There came a day when the sky was free from planes. It was a welcome reprieve from the constant din and commotion. Eddie sat under his tree, which had survived the barrage somehow, and fingered his pipe. None of the villagers knew where he had gone when the bombing started, but here he was, blowing on his flute. The children all came out from the shelters, not heeding their mothers’ anxious cries and calls. As Eddie played, he saw their faces; white, tear stained, and terrified. His pipe faltered and he switched his melody. It beckoned to the children, and they all understood. 

That night the planes returned, and Eddie’s Tree, the only one standing, fell. Finally, the last rumble of the last bomb died away, and as the mothers and grandmothers sunk into an exhausted slumber, Eddie’s new melody could be heard in the thick smokey darkness. The children peeped out from their hiding places and saw that the tree was gone, but that Eddie now stood where it had been. 

It was November 17th, 1939, and the sound of boots on the cobblestones shook the shattered walls and rooftops of the village. But the boots did not belong to the victorious fathers and brothers of the waiting mothers and sisters. They belonged to strangers with steely eyes and firm, cruel mouths. As the women crowded to the windows to watch in tears and horror as the soldiers marched by, they whispered hoarsely for their children. 

“Bobby! Quick! Come and and stay by me. No going out today!”

“Anna, you’re not to move from the shelter. Stay there, my dear.” 

But none of the children answered. Nothing but silence. Not a sniffle or a sob. The poor mothers went wild with confusion. Through the ruined streets they ran, calling for their little ones, digging beneath heaps of fallen stones and rubble. They threw themselves down at the feet of the stone-faced men, imploring them to release their daughters and sons. But the intruders only stared at them as if they’d lost their wits, or laughed and kicked dirt in their faces. Children? They hadn’t seen any children. They were probably hiding under their beds, the worthless little brats. 

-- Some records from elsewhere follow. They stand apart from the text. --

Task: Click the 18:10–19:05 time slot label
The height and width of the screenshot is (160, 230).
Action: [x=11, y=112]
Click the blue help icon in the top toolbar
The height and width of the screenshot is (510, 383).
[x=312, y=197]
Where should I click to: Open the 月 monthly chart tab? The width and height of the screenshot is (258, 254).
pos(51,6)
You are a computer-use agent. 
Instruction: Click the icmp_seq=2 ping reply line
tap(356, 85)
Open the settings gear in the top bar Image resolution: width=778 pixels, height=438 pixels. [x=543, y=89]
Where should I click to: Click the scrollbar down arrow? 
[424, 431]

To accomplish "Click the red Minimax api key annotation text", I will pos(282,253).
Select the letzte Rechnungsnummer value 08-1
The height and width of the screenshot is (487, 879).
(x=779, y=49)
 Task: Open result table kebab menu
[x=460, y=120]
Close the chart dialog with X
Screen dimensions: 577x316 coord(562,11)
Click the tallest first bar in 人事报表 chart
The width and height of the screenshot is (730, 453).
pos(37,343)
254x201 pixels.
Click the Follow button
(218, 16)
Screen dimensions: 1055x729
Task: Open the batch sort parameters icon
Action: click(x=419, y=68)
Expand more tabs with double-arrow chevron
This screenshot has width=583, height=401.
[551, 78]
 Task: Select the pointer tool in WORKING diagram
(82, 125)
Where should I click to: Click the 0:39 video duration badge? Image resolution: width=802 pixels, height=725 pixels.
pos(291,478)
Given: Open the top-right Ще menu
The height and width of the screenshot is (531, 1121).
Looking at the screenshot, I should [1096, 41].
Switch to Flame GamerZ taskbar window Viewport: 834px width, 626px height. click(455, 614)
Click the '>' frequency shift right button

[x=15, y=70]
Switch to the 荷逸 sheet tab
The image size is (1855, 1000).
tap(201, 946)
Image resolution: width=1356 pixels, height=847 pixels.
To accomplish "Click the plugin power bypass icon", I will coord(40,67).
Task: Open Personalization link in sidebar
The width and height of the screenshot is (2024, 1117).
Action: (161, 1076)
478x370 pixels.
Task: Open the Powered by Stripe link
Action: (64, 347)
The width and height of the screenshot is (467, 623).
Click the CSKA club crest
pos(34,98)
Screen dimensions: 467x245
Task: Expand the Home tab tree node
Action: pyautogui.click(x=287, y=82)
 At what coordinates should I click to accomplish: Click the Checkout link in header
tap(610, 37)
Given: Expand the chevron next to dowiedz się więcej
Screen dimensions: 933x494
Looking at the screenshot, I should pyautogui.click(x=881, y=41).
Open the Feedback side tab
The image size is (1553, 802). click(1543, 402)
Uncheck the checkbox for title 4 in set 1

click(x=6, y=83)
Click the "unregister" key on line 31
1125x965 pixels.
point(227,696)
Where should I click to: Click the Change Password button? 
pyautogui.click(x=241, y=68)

A week of intense mourning came and went. 

And then a letter arrived for the baker’s wife. A relative from a village in Poland had sent the letter a full month before and it had just made its way through the war torn country to Brookbrier. It began this way. 

“My dear sister, 

I must make this brief as I’ve only a scrap on which to write. There’s a strange boy, a wanderer from one of the first places to be invaded in our country. He carries a pipe. The bombs took everyone in his village but him it seems. People say that ever since his home was destroyed he has been searching from town to town for the children the bombs took. Be cautious of him. His strange tunes seem to beckon little ones and they follow him. They say he believes that all young ones are lost and wandering as he is, and he’s taking them back to their home, to safety, to the old Poland, to his village. He just came through our quiet town before it was taken and now my two little boys are gone. We heard the news of him just too late.”